(Material for this task Opens)

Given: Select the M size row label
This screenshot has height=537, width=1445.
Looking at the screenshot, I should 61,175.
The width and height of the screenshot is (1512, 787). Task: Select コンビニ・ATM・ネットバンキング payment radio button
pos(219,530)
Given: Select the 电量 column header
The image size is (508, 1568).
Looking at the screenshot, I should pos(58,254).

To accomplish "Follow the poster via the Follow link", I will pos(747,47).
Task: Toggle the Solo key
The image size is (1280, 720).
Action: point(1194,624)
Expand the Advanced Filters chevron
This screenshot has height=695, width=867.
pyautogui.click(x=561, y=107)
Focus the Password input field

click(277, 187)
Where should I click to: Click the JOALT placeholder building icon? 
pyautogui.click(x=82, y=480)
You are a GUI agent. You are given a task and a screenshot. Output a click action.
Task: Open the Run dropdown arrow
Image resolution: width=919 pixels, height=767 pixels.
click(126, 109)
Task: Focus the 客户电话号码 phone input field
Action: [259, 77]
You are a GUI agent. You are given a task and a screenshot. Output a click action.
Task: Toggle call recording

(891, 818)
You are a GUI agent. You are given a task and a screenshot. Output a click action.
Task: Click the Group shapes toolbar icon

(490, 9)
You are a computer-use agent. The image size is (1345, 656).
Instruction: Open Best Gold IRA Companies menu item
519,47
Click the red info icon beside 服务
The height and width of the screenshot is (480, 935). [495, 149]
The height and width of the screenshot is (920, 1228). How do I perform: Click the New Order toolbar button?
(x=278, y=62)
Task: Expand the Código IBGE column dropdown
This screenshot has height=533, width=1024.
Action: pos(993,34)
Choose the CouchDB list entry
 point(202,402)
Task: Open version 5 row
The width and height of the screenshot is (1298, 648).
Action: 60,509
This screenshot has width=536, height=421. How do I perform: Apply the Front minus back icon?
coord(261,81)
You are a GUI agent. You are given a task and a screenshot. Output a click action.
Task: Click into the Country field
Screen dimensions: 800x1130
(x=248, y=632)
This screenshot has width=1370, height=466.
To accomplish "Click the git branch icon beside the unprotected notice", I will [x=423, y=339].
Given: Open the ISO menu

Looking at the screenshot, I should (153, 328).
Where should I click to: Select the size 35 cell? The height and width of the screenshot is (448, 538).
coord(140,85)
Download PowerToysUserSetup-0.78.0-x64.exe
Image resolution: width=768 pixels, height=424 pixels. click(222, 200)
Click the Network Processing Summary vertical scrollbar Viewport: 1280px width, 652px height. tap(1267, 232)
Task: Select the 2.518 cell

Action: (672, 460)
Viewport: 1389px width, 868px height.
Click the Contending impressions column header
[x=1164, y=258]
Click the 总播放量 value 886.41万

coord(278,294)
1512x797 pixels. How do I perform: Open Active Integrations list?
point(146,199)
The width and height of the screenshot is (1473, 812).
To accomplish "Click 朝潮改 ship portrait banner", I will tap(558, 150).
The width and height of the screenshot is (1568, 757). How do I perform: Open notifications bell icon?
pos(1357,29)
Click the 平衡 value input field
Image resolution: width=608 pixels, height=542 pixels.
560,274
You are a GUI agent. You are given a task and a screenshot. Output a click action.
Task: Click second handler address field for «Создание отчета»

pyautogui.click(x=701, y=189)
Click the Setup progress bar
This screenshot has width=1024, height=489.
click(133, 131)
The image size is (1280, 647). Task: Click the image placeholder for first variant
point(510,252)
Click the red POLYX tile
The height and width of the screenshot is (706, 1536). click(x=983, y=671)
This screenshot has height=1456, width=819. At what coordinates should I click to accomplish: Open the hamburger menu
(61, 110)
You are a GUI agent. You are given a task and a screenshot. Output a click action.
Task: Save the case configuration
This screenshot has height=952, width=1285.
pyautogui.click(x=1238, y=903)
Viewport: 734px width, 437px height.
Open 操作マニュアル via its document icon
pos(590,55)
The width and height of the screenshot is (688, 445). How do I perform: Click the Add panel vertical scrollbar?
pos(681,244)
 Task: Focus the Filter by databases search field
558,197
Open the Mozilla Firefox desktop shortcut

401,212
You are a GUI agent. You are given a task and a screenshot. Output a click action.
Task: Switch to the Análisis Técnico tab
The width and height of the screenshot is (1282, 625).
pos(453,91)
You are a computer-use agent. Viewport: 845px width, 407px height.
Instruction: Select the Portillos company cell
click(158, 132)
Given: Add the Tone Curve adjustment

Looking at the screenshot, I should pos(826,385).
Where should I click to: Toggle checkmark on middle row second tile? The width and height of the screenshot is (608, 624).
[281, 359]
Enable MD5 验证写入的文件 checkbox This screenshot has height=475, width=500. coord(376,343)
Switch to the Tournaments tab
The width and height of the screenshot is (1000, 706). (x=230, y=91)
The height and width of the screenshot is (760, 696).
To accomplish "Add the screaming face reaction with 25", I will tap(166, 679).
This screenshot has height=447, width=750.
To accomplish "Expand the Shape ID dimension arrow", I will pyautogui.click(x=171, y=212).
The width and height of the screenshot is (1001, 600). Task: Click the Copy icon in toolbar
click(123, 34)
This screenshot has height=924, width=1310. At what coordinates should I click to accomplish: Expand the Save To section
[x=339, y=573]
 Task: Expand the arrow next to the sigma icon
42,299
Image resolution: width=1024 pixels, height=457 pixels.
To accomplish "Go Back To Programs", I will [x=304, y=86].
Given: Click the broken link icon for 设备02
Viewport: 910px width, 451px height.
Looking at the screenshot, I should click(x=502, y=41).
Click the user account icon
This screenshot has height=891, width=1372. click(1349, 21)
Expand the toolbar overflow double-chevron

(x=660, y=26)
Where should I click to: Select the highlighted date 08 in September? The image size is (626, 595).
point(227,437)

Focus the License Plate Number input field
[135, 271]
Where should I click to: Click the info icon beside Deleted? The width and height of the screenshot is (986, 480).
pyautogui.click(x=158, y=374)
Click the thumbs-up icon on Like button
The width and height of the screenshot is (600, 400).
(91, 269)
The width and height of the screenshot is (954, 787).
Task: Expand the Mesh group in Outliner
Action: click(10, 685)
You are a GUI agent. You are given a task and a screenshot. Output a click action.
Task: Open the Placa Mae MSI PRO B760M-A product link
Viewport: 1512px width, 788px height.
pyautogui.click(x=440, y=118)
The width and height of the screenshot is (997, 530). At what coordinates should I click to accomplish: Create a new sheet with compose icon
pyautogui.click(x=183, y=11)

(Material for this task Closes)

Where the listing above has a line with "1512x797 pixels. How", start there, and output every line exactly through the line with "Viewport: 734px width, 437px height.", which is also included.

Completed exercise:
1512x797 pixels. How do I perform: Open Active Integrations list?
point(146,199)
The width and height of the screenshot is (1473, 812).
To accomplish "Click 朝潮改 ship portrait banner", I will tap(558, 150).
The width and height of the screenshot is (1568, 757). How do I perform: Open notifications bell icon?
pos(1357,29)
Click the 平衡 value input field
Image resolution: width=608 pixels, height=542 pixels.
560,274
You are a GUI agent. You are given a task and a screenshot. Output a click action.
Task: Click second handler address field for «Создание отчета»

pyautogui.click(x=701, y=189)
Click the Setup progress bar
This screenshot has width=1024, height=489.
click(133, 131)
The image size is (1280, 647). Task: Click the image placeholder for first variant
point(510,252)
Click the red POLYX tile
The height and width of the screenshot is (706, 1536). click(x=983, y=671)
This screenshot has height=1456, width=819. At what coordinates should I click to accomplish: Open the hamburger menu
(61, 110)
You are a GUI agent. You are given a task and a screenshot. Output a click action.
Task: Save the case configuration
This screenshot has height=952, width=1285.
pyautogui.click(x=1238, y=903)
Viewport: 734px width, 437px height.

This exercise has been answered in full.